Through learning this way I was able to more effectively and reliably
reach the correct answer; however, this type of learning would not contribute
to my overall understanding of the material.
This would often lead to me memorizing the steps, regurgitating the
information onto a test or assignment, and then almost immediately emptying my
brain of all the information.
For example, in second year university calculus we were
taught how to find line integrals. To
this day, I could not tell you what a line integral is, and I would definitely
not be able to solve one without looking over my notes from that calculus
course. I simply memorized the steps,
regurgitated the information, and wiped it from my memory once it was no longer
needed. I strongly believe that if my
course was tailored to a more relational understanding rather than
instrumental, I would have a better understanding of what a line integral is. In addition, I believe I would still have a
general understanding of how to find a line integral, even without knowing the
specific steps. Skemp (2006) mentions
that “instrumental mathematics is usually easier to understand”, as well as
quicker to learn; whereas relational mathematics is more difficult to learn but
“easier to remember” (p. 92). A goal in
mathematics is for students to truly understand and remember the material to
use in their future, rather than forgetting the material the second they put
their pencil down after writing their final test.
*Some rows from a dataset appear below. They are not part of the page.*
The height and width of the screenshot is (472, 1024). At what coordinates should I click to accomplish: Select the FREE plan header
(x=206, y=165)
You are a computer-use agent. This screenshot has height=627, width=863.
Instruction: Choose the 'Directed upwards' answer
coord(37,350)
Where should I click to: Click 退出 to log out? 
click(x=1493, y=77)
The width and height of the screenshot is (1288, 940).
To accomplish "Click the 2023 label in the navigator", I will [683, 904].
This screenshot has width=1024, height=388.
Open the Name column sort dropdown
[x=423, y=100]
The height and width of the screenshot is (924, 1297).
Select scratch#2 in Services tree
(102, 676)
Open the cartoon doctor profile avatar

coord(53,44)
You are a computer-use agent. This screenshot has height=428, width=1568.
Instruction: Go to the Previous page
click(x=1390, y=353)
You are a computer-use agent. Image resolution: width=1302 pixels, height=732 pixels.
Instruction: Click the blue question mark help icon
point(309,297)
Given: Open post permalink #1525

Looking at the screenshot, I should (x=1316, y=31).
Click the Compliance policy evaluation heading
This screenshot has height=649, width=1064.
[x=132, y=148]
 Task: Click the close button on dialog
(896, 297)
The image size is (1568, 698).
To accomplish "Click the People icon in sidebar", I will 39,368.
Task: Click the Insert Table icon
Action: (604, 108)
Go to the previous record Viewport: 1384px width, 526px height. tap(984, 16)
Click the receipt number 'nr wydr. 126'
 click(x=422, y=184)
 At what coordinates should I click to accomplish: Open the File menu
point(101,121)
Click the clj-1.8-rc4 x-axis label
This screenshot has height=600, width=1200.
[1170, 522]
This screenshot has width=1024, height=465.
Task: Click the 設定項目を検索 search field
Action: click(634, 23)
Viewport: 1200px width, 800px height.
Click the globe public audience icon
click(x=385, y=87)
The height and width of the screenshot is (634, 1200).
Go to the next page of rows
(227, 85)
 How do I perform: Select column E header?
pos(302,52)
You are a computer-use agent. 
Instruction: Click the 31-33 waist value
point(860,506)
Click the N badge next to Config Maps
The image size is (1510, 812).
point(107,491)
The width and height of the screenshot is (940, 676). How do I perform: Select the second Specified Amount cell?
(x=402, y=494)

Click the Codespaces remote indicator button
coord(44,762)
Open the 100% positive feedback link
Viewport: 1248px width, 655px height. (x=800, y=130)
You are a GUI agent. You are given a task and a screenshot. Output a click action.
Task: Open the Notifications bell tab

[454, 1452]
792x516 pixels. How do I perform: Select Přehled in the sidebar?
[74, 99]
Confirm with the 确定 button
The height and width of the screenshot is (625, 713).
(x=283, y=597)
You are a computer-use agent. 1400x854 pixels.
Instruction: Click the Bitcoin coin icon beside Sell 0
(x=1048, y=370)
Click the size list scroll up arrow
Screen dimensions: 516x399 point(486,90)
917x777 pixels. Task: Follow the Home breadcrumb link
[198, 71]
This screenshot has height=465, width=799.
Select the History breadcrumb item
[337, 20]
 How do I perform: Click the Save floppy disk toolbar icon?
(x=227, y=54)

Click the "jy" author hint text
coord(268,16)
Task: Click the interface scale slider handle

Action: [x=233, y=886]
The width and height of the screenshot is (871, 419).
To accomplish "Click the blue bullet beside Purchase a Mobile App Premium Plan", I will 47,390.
Through reflecting on myself as a mathematics learner and my
past experiences in a mathematics classroom, I am able to better reflect on
myself as a future mathematics educator.
Although I was able to achieve high marks through an instrumental
understanding, I think it is important that I incorporate relational
understanding in my future classroom. I
want students in my classroom to understand
why we do certain things in mathematics rather than just following the
rules. Skemp (2006) mentions that there
are arguments for and against both types of mathematical understanding
(relational and instrumental). I
personally believe that it is important to incorporate relational understanding in a mathematics classroom in order to maximize learning and
understanding. Students should use steps
to assist them in their mathematical process but make sure they are not simply
memorizing the steps, again emphasizing the why. The following video further describes Skemp's article (2006) and describes the different combination of teachers and learners.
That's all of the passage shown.